> **MATERIAL SHOWN**
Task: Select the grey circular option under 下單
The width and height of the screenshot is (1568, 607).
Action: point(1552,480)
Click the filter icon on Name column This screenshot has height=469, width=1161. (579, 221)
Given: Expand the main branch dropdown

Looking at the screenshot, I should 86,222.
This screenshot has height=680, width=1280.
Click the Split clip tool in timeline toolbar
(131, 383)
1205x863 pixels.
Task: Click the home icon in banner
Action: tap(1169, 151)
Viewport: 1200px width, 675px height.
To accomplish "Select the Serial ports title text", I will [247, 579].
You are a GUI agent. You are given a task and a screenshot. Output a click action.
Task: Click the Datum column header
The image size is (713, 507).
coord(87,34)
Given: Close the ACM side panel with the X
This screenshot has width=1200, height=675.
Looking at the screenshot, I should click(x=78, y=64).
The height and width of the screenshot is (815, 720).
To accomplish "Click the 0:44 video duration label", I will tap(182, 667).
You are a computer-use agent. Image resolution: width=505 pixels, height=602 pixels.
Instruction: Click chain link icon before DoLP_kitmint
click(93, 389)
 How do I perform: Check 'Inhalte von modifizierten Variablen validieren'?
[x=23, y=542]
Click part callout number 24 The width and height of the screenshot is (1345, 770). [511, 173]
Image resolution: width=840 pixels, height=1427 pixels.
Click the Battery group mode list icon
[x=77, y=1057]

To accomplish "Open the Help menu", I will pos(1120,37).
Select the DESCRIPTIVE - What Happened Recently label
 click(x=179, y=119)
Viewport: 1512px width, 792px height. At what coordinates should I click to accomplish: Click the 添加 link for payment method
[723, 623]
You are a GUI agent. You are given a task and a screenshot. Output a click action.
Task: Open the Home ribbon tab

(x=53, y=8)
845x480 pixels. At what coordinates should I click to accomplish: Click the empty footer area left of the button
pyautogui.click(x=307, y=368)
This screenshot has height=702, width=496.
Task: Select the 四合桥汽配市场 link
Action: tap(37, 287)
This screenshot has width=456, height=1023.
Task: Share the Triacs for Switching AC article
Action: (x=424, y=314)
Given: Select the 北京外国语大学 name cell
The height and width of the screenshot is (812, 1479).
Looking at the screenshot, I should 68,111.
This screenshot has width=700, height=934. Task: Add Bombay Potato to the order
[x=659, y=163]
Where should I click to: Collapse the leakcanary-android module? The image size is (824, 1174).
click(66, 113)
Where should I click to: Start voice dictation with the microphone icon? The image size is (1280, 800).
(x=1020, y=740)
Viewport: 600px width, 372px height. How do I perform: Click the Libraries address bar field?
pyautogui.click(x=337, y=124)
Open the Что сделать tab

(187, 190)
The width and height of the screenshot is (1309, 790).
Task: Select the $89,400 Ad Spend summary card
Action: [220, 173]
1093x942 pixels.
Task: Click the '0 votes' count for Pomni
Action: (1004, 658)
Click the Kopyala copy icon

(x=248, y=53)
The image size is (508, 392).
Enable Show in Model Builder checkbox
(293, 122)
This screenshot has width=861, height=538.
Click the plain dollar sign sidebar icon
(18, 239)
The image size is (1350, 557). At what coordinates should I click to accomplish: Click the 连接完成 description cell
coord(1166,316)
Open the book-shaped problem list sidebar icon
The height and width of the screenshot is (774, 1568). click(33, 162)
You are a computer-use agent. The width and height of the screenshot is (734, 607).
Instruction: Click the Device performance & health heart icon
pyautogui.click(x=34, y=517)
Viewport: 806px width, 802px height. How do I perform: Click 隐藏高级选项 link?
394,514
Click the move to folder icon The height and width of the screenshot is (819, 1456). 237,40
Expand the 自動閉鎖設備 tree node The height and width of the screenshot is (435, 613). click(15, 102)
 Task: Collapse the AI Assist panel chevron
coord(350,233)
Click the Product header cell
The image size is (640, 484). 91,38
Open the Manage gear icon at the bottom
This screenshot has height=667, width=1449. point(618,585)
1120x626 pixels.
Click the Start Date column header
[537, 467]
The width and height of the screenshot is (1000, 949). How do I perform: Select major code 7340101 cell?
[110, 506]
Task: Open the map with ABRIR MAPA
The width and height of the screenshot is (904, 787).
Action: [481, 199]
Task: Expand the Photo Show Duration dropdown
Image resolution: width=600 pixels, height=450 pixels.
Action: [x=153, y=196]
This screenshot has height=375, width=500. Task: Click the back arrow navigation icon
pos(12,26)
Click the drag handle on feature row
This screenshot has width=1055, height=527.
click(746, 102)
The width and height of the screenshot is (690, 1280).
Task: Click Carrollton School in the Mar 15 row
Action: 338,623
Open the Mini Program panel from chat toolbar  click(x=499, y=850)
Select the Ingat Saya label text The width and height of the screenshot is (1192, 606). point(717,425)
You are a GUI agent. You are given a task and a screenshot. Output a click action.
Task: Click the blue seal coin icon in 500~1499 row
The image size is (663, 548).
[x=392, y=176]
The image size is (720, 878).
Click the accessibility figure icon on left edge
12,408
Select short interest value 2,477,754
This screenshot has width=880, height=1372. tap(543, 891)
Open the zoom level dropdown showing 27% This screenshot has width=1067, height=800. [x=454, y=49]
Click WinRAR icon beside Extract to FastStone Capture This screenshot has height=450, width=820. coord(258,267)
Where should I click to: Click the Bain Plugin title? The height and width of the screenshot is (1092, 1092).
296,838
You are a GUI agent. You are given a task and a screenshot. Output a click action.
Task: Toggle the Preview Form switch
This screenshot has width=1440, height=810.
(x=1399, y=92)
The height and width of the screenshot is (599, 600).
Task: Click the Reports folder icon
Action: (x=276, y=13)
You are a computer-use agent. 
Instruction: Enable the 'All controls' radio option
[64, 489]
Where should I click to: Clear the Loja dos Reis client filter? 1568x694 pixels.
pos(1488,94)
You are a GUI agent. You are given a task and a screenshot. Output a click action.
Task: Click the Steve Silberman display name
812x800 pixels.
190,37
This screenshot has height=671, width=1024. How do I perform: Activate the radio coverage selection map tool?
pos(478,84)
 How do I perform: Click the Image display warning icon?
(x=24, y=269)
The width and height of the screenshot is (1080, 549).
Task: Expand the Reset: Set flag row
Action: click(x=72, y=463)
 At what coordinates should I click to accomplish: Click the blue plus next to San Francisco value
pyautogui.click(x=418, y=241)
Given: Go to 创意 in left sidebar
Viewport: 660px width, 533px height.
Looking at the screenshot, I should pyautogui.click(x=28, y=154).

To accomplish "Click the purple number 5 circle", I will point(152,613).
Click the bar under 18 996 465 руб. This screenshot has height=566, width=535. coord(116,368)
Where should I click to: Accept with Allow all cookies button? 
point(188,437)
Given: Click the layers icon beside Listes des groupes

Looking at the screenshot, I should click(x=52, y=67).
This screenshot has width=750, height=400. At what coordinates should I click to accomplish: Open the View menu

> **WHAT YOU NEED TO DO**
Repeat the data above exactly.

> **ANSWER SECTION**
Task: Select the grey circular option under 下單
The width and height of the screenshot is (1568, 607).
Action: point(1552,480)
Click the filter icon on Name column This screenshot has height=469, width=1161. (579, 221)
Given: Expand the main branch dropdown

Looking at the screenshot, I should 86,222.
This screenshot has height=680, width=1280.
Click the Split clip tool in timeline toolbar
(131, 383)
1205x863 pixels.
Task: Click the home icon in banner
Action: tap(1169, 151)
Viewport: 1200px width, 675px height.
To accomplish "Select the Serial ports title text", I will [247, 579].
You are a GUI agent. You are given a task and a screenshot. Output a click action.
Task: Click the Datum column header
The image size is (713, 507).
coord(87,34)
Given: Close the ACM side panel with the X
This screenshot has width=1200, height=675.
Looking at the screenshot, I should click(x=78, y=64).
The height and width of the screenshot is (815, 720).
To accomplish "Click the 0:44 video duration label", I will tap(182, 667).
You are a computer-use agent. Image resolution: width=505 pixels, height=602 pixels.
Instruction: Click chain link icon before DoLP_kitmint
click(93, 389)
 How do I perform: Check 'Inhalte von modifizierten Variablen validieren'?
[x=23, y=542]
Click part callout number 24 The width and height of the screenshot is (1345, 770). [511, 173]
Image resolution: width=840 pixels, height=1427 pixels.
Click the Battery group mode list icon
[x=77, y=1057]

To accomplish "Open the Help menu", I will pos(1120,37).
Select the DESCRIPTIVE - What Happened Recently label
 click(x=179, y=119)
Viewport: 1512px width, 792px height. At what coordinates should I click to accomplish: Click the 添加 link for payment method
[723, 623]
You are a GUI agent. You are given a task and a screenshot. Output a click action.
Task: Open the Home ribbon tab

(x=53, y=8)
845x480 pixels. At what coordinates should I click to accomplish: Click the empty footer area left of the button
pyautogui.click(x=307, y=368)
This screenshot has height=702, width=496.
Task: Select the 四合桥汽配市场 link
Action: tap(37, 287)
This screenshot has width=456, height=1023.
Task: Share the Triacs for Switching AC article
Action: (x=424, y=314)
Given: Select the 北京外国语大学 name cell
The height and width of the screenshot is (812, 1479).
Looking at the screenshot, I should 68,111.
This screenshot has width=700, height=934. Task: Add Bombay Potato to the order
[x=659, y=163]
Where should I click to: Collapse the leakcanary-android module? The image size is (824, 1174).
click(66, 113)
Where should I click to: Start voice dictation with the microphone icon? The image size is (1280, 800).
(x=1020, y=740)
Viewport: 600px width, 372px height. How do I perform: Click the Libraries address bar field?
pyautogui.click(x=337, y=124)
Open the Что сделать tab

(187, 190)
The width and height of the screenshot is (1309, 790).
Task: Select the $89,400 Ad Spend summary card
Action: [220, 173]
1093x942 pixels.
Task: Click the '0 votes' count for Pomni
Action: (1004, 658)
Click the Kopyala copy icon

(x=248, y=53)
The image size is (508, 392).
Enable Show in Model Builder checkbox
(293, 122)
This screenshot has width=861, height=538.
Click the plain dollar sign sidebar icon
(18, 239)
The image size is (1350, 557). At what coordinates should I click to accomplish: Click the 连接完成 description cell
coord(1166,316)
Open the book-shaped problem list sidebar icon
The height and width of the screenshot is (774, 1568). click(33, 162)
You are a computer-use agent. The width and height of the screenshot is (734, 607).
Instruction: Click the Device performance & health heart icon
pyautogui.click(x=34, y=517)
Viewport: 806px width, 802px height. How do I perform: Click 隐藏高级选项 link?
394,514
Click the move to folder icon The height and width of the screenshot is (819, 1456). 237,40
Expand the 自動閉鎖設備 tree node The height and width of the screenshot is (435, 613). click(15, 102)
 Task: Collapse the AI Assist panel chevron
coord(350,233)
Click the Product header cell
The image size is (640, 484). 91,38
Open the Manage gear icon at the bottom
This screenshot has height=667, width=1449. point(618,585)
1120x626 pixels.
Click the Start Date column header
[537, 467]
The width and height of the screenshot is (1000, 949). How do I perform: Select major code 7340101 cell?
[110, 506]
Task: Open the map with ABRIR MAPA
The width and height of the screenshot is (904, 787).
Action: [481, 199]
Task: Expand the Photo Show Duration dropdown
Image resolution: width=600 pixels, height=450 pixels.
Action: [x=153, y=196]
This screenshot has height=375, width=500. Task: Click the back arrow navigation icon
pos(12,26)
Click the drag handle on feature row
This screenshot has width=1055, height=527.
click(746, 102)
The width and height of the screenshot is (690, 1280).
Task: Click Carrollton School in the Mar 15 row
Action: 338,623
Open the Mini Program panel from chat toolbar  click(x=499, y=850)
Select the Ingat Saya label text The width and height of the screenshot is (1192, 606). point(717,425)
You are a GUI agent. You are given a task and a screenshot. Output a click action.
Task: Click the blue seal coin icon in 500~1499 row
The image size is (663, 548).
[x=392, y=176]
The image size is (720, 878).
Click the accessibility figure icon on left edge
12,408
Select short interest value 2,477,754
This screenshot has width=880, height=1372. tap(543, 891)
Open the zoom level dropdown showing 27% This screenshot has width=1067, height=800. [x=454, y=49]
Click WinRAR icon beside Extract to FastStone Capture This screenshot has height=450, width=820. coord(258,267)
Where should I click to: Click the Bain Plugin title? The height and width of the screenshot is (1092, 1092).
296,838
You are a GUI agent. You are given a task and a screenshot. Output a click action.
Task: Toggle the Preview Form switch
This screenshot has width=1440, height=810.
(x=1399, y=92)
The height and width of the screenshot is (599, 600).
Task: Click the Reports folder icon
Action: (x=276, y=13)
You are a computer-use agent. 
Instruction: Enable the 'All controls' radio option
[64, 489]
Where should I click to: Clear the Loja dos Reis client filter? 1568x694 pixels.
pos(1488,94)
You are a GUI agent. You are given a task and a screenshot. Output a click action.
Task: Click the Steve Silberman display name
812x800 pixels.
190,37
This screenshot has height=671, width=1024. How do I perform: Activate the radio coverage selection map tool?
pos(478,84)
 How do I perform: Click the Image display warning icon?
(x=24, y=269)
The width and height of the screenshot is (1080, 549).
Task: Expand the Reset: Set flag row
Action: click(x=72, y=463)
 At what coordinates should I click to accomplish: Click the blue plus next to San Francisco value
pyautogui.click(x=418, y=241)
Given: Go to 创意 in left sidebar
Viewport: 660px width, 533px height.
Looking at the screenshot, I should pyautogui.click(x=28, y=154).

To accomplish "Click the purple number 5 circle", I will point(152,613).
Click the bar under 18 996 465 руб. This screenshot has height=566, width=535. coord(116,368)
Where should I click to: Accept with Allow all cookies button? 
point(188,437)
Given: Click the layers icon beside Listes des groupes

Looking at the screenshot, I should click(x=52, y=67).
This screenshot has width=750, height=400. At what coordinates should I click to accomplish: Open the View menu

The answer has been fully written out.